*** INPUT DATA ***

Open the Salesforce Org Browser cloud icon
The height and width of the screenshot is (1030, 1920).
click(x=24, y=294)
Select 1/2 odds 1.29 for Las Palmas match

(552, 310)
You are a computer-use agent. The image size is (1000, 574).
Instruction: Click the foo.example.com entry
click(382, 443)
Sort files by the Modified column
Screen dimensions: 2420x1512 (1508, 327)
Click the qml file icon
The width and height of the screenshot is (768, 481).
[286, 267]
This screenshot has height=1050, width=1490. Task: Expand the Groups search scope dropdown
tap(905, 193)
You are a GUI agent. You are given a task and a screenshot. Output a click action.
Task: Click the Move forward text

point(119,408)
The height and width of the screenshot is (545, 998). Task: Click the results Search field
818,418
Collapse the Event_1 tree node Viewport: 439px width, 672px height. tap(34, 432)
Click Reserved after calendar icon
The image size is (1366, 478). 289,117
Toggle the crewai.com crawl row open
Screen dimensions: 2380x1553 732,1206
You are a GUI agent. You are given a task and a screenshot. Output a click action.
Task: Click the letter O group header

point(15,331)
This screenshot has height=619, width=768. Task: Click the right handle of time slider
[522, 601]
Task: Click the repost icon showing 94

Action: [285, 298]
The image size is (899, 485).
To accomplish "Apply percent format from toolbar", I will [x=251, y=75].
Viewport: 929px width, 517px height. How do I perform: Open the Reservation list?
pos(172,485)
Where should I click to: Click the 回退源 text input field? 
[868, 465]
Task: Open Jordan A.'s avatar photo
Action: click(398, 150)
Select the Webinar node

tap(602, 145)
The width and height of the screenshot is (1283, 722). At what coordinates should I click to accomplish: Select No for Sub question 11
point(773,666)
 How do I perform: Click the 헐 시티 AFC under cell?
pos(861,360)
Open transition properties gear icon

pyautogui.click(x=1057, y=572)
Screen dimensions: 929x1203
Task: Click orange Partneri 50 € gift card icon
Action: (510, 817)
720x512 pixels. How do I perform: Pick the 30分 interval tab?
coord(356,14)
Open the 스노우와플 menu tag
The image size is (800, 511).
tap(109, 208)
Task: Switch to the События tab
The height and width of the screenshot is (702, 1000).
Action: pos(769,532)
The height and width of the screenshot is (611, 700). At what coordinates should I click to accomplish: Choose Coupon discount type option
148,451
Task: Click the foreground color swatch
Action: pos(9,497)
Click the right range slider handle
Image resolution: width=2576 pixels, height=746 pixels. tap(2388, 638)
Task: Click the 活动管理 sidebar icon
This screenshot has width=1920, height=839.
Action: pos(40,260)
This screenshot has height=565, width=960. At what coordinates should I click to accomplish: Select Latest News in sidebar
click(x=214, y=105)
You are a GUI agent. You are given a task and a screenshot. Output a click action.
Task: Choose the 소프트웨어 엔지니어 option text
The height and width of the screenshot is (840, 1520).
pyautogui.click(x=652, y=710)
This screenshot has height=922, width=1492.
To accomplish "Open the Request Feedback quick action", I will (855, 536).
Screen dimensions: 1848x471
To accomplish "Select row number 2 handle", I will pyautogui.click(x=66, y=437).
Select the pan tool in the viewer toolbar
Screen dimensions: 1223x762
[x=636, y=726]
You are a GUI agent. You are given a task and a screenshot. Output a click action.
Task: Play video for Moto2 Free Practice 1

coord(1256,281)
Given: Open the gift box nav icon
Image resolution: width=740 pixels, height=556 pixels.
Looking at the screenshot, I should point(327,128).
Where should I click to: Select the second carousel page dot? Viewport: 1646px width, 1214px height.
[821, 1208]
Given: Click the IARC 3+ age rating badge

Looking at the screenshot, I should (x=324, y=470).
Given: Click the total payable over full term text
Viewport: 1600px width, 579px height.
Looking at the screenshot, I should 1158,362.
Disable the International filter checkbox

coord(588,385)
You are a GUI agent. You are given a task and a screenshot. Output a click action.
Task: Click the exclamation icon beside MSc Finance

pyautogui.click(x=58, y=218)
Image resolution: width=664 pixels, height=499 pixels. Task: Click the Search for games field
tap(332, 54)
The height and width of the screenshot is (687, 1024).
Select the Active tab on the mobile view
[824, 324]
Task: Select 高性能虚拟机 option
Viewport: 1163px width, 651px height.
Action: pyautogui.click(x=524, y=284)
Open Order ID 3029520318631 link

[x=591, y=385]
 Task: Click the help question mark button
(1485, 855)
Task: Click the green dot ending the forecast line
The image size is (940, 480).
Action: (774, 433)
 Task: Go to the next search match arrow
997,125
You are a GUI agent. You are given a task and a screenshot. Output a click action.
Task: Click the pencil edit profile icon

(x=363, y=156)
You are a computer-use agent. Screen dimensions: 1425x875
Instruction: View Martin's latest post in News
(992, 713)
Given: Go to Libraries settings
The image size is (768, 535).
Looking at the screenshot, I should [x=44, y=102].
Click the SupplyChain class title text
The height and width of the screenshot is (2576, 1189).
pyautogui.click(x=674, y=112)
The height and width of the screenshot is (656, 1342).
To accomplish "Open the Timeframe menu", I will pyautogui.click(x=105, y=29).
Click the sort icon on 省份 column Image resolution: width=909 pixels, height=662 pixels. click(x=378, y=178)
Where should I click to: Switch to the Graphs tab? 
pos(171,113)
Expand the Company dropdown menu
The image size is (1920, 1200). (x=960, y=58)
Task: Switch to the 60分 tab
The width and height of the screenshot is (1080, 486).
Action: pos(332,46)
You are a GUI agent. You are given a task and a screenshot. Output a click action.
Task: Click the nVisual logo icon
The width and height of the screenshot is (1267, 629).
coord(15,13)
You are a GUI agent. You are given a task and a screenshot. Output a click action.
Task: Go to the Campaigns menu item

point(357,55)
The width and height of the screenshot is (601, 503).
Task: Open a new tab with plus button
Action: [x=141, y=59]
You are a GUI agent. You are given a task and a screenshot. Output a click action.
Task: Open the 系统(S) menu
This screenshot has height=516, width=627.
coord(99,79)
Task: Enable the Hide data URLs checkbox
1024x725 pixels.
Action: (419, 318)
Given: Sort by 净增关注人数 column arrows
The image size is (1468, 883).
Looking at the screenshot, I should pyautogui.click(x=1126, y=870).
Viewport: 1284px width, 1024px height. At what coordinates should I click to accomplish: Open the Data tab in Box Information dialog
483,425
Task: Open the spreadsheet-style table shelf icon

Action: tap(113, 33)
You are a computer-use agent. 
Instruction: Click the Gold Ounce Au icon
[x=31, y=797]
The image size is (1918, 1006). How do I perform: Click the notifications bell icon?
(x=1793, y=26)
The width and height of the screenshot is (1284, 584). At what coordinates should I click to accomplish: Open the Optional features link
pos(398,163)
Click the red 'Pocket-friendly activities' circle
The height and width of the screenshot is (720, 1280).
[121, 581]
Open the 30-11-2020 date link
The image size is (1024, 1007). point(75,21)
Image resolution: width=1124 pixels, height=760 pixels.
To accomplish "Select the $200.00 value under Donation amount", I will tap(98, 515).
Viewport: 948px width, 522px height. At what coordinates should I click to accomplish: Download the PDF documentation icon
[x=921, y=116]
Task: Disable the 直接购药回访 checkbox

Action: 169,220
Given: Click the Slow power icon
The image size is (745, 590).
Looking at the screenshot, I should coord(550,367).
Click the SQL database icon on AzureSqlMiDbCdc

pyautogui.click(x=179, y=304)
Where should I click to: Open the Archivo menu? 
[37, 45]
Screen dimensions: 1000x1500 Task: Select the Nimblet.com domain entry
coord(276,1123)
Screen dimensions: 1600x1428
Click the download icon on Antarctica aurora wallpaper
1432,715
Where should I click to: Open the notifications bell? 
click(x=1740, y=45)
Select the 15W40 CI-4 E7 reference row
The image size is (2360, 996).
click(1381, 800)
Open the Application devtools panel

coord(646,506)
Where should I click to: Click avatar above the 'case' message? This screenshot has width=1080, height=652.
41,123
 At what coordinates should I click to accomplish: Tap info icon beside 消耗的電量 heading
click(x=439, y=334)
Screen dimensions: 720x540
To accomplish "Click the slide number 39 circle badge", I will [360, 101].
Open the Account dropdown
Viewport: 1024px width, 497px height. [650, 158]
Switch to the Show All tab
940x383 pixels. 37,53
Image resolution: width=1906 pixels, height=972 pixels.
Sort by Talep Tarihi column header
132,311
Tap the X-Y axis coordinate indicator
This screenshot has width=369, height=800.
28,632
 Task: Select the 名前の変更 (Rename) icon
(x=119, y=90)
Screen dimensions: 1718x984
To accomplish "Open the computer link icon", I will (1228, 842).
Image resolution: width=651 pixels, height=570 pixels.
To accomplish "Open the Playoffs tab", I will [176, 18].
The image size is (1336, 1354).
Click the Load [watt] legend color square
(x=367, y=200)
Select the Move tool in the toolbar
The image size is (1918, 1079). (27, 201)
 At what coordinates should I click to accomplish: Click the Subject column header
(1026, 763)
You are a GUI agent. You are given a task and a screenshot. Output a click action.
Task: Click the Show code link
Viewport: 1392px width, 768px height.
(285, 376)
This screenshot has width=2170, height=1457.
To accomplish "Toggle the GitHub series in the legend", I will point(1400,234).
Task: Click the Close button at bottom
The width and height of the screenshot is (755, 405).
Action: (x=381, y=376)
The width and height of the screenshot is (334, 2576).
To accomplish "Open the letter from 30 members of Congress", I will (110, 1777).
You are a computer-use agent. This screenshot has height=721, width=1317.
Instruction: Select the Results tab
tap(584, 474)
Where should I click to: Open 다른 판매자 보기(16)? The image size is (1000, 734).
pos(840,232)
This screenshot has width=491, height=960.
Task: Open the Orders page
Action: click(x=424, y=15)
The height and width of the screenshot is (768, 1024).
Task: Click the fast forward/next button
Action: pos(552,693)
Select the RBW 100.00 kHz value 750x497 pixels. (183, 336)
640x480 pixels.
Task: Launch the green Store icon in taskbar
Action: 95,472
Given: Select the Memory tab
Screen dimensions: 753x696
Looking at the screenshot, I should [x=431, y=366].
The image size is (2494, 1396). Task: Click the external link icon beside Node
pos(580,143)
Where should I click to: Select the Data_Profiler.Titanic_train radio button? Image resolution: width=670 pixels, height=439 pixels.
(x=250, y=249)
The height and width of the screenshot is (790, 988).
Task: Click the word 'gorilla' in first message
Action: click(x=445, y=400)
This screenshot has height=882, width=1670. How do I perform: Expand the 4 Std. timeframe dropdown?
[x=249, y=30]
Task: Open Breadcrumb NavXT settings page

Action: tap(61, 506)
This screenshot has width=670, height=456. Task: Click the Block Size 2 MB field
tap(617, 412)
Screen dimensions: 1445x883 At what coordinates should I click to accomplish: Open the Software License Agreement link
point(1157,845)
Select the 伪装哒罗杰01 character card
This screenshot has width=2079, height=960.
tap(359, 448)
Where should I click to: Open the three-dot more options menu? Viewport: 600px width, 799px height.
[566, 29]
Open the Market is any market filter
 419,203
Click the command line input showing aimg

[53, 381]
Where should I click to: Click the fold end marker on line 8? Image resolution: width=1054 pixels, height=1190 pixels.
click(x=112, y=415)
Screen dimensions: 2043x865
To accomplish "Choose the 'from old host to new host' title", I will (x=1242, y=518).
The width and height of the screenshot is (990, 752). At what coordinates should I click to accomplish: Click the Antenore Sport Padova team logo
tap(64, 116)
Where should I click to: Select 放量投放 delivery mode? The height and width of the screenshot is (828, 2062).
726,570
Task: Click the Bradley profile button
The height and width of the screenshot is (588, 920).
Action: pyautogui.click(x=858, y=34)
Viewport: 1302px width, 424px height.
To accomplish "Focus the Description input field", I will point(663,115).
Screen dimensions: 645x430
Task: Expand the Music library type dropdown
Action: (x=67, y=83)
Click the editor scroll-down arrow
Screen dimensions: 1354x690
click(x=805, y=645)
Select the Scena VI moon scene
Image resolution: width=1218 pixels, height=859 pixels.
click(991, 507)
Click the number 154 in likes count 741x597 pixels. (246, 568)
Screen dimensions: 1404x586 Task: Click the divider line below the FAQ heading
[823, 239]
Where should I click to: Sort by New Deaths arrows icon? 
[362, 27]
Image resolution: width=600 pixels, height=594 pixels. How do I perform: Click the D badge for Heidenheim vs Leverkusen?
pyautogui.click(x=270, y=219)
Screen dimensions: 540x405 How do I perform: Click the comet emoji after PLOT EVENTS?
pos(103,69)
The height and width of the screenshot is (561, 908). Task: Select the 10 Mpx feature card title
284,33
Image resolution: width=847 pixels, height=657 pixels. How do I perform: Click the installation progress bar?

*** End of INPUT DATA ***

Every line in the records above that holds "computer" counts once; state the total and nothing else.

* **RESULT OF THE TASK**
5